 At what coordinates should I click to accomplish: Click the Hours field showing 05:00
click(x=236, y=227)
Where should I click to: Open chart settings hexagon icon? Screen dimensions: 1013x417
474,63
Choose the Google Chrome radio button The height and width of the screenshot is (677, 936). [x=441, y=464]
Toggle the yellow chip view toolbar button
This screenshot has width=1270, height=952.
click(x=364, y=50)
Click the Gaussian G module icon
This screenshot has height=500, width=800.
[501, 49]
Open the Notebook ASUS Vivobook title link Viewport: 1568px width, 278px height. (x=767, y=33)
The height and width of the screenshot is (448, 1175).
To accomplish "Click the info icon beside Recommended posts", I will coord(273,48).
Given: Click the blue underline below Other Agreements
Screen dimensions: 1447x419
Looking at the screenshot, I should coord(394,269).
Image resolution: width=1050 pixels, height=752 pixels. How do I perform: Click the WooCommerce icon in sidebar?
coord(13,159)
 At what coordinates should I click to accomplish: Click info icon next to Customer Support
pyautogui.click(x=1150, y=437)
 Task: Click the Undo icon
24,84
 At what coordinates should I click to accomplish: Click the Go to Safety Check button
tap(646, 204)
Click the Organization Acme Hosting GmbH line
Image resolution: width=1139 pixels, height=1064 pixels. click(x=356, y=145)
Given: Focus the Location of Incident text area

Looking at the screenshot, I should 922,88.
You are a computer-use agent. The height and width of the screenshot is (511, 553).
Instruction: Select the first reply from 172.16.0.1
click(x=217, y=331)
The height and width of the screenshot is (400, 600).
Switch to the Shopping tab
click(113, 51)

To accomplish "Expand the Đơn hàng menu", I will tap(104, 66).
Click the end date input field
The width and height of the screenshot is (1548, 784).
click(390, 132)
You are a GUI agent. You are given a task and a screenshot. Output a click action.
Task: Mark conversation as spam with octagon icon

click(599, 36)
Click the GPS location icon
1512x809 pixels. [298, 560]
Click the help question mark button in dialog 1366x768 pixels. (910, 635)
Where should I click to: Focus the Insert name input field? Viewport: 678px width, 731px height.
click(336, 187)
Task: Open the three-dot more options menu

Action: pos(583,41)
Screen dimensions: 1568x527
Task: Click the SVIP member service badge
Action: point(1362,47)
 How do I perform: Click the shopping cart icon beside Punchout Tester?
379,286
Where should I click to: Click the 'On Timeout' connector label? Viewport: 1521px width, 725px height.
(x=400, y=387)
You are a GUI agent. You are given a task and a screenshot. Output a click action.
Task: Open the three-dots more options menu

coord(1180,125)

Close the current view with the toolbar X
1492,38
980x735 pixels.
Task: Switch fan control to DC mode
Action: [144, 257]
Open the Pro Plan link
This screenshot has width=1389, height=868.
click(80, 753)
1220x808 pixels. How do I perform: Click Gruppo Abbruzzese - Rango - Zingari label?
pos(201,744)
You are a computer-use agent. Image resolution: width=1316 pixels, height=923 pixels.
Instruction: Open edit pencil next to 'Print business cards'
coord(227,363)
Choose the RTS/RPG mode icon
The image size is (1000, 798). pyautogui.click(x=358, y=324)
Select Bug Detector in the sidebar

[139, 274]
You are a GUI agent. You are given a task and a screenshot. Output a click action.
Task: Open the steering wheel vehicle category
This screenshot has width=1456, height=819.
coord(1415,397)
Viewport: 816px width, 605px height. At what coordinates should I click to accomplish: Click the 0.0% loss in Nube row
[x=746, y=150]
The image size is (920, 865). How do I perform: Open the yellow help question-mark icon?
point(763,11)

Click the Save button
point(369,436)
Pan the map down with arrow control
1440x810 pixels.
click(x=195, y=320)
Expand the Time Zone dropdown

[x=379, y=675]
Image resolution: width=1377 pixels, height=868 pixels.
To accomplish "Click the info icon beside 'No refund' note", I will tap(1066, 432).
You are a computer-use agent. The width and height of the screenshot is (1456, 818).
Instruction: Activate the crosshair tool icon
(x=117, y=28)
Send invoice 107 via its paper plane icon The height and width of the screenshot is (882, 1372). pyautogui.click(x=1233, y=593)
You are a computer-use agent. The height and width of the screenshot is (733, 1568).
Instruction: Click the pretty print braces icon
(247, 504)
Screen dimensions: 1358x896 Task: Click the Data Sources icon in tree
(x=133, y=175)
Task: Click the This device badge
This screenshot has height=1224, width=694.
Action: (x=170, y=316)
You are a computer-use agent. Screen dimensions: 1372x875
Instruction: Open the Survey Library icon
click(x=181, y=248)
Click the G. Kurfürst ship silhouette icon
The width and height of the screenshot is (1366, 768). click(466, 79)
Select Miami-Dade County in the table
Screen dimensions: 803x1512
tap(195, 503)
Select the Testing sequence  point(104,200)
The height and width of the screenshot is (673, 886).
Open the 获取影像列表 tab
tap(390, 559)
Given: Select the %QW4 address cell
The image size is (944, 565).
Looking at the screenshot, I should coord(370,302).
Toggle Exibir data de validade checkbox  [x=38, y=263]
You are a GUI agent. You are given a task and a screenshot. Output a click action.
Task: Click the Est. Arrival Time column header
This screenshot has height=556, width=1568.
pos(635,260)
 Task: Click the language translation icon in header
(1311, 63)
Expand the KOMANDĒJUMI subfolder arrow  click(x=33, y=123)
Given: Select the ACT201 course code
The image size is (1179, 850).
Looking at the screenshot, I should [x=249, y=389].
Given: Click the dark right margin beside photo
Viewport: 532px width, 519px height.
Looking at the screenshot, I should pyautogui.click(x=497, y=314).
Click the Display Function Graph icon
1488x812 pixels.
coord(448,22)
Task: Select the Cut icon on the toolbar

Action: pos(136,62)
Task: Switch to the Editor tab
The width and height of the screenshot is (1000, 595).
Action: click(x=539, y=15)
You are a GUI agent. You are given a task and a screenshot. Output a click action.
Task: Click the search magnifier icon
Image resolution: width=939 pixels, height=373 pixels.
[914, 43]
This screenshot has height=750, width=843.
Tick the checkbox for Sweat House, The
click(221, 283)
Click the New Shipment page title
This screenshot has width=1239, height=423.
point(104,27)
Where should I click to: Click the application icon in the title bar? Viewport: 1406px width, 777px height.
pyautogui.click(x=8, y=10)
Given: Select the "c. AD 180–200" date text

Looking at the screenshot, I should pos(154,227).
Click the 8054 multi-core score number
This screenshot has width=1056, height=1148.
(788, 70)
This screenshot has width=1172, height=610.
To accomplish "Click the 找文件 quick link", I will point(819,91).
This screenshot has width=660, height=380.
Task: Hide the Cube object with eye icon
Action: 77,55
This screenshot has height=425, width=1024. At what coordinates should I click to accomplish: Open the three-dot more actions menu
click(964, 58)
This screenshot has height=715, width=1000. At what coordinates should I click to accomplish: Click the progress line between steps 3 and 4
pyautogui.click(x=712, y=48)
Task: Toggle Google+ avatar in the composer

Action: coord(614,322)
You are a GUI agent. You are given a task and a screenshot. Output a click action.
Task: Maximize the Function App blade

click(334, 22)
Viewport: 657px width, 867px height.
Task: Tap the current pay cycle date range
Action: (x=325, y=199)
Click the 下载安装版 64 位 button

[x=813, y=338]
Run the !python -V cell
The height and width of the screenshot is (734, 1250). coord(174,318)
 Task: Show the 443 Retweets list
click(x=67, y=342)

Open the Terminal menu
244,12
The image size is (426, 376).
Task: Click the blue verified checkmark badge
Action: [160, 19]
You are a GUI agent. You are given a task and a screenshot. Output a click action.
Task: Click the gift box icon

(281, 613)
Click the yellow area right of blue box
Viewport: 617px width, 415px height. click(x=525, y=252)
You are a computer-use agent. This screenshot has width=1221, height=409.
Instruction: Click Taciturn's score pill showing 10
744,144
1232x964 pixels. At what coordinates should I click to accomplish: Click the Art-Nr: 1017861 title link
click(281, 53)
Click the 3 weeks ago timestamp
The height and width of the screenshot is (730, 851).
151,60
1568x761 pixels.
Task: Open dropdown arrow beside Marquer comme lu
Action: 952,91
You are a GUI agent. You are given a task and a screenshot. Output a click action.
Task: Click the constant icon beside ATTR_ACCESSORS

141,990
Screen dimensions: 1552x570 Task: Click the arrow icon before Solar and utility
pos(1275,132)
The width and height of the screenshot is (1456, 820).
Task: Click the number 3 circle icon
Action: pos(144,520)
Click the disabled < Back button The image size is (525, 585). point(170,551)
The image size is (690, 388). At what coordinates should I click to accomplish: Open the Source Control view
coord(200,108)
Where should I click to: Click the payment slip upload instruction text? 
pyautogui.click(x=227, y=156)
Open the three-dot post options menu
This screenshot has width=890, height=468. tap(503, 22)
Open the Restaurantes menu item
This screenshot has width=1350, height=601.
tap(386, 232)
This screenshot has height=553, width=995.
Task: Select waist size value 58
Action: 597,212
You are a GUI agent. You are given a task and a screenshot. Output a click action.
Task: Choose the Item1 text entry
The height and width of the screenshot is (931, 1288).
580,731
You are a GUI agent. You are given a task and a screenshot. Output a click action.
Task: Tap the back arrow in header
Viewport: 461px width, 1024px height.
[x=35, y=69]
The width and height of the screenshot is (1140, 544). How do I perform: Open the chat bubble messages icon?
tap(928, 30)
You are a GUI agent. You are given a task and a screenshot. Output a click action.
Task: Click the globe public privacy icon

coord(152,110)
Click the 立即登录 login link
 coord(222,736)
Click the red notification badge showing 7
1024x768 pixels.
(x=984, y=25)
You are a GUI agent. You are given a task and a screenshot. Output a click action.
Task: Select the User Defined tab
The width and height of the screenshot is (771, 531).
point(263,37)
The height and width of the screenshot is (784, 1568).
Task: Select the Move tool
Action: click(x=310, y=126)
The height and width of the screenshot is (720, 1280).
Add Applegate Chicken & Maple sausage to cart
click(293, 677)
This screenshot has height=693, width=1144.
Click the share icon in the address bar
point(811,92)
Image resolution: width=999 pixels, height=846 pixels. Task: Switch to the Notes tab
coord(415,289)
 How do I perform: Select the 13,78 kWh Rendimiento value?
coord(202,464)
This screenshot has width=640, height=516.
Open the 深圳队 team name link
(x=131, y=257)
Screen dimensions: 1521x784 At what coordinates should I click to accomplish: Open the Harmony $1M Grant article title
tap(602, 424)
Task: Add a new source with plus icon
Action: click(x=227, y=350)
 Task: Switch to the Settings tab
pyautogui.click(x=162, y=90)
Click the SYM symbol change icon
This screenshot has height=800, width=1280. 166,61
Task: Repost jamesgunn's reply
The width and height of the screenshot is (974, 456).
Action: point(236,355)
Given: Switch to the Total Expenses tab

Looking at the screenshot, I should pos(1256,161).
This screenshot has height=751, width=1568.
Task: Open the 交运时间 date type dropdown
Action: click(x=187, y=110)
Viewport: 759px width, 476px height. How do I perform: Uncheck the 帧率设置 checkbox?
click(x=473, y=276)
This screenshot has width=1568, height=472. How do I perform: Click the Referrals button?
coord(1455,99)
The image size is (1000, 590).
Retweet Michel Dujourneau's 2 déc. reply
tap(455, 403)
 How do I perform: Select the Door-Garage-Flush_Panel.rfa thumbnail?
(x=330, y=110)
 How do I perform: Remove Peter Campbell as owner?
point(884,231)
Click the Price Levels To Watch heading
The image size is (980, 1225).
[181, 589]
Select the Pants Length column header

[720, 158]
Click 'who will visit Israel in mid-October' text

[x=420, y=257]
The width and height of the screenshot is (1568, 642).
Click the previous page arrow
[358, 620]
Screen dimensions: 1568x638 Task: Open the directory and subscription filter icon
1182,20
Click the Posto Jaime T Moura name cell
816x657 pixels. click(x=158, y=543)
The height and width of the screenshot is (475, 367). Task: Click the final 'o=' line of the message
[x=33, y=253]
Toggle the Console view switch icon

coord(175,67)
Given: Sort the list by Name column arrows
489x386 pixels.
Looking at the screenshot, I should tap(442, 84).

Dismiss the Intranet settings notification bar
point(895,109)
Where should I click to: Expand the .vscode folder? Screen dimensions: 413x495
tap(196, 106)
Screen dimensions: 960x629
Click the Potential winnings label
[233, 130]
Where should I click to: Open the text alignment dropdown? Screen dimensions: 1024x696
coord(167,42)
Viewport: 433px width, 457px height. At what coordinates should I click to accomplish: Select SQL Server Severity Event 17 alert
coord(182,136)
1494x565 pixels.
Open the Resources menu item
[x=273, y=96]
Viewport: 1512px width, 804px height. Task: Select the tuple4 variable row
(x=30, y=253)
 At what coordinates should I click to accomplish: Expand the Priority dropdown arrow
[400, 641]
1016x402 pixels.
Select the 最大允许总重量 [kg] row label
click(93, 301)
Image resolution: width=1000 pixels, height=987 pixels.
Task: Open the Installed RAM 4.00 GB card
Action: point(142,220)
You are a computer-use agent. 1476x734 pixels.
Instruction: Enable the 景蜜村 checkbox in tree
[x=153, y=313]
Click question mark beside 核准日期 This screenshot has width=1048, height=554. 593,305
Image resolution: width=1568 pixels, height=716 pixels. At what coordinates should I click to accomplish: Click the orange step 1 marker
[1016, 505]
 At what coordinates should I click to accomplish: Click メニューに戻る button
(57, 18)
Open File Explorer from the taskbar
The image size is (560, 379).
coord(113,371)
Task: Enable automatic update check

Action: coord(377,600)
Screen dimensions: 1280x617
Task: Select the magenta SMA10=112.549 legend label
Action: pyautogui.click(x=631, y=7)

Problem statement: Reproduce only the lines above, starting at the line with "Select the Testing" and ending at the line with "This screenshot has width=1172, height=610.", exactly as written.

Result of the exercise:
Select the Testing sequence  point(104,200)
The height and width of the screenshot is (673, 886).
Open the 获取影像列表 tab
tap(390, 559)
Given: Select the %QW4 address cell
The image size is (944, 565).
Looking at the screenshot, I should coord(370,302).
Toggle Exibir data de validade checkbox  [x=38, y=263]
You are a GUI agent. You are given a task and a screenshot. Output a click action.
Task: Click the Est. Arrival Time column header
This screenshot has height=556, width=1568.
pos(635,260)
 Task: Click the language translation icon in header
(1311, 63)
Expand the KOMANDĒJUMI subfolder arrow  click(x=33, y=123)
Given: Select the ACT201 course code
The image size is (1179, 850).
Looking at the screenshot, I should [x=249, y=389].
Given: Click the dark right margin beside photo
Viewport: 532px width, 519px height.
Looking at the screenshot, I should pyautogui.click(x=497, y=314).
Click the Display Function Graph icon
1488x812 pixels.
coord(448,22)
Task: Select the Cut icon on the toolbar

Action: pos(136,62)
Task: Switch to the Editor tab
The width and height of the screenshot is (1000, 595).
Action: click(x=539, y=15)
You are a GUI agent. You are given a task and a screenshot. Output a click action.
Task: Click the search magnifier icon
Image resolution: width=939 pixels, height=373 pixels.
[914, 43]
This screenshot has height=750, width=843.
Tick the checkbox for Sweat House, The
click(221, 283)
Click the New Shipment page title
This screenshot has width=1239, height=423.
point(104,27)
Where should I click to: Click the application icon in the title bar? Viewport: 1406px width, 777px height.
pyautogui.click(x=8, y=10)
Given: Select the "c. AD 180–200" date text

Looking at the screenshot, I should pos(154,227).
Click the 8054 multi-core score number
This screenshot has width=1056, height=1148.
(788, 70)
This screenshot has width=1172, height=610.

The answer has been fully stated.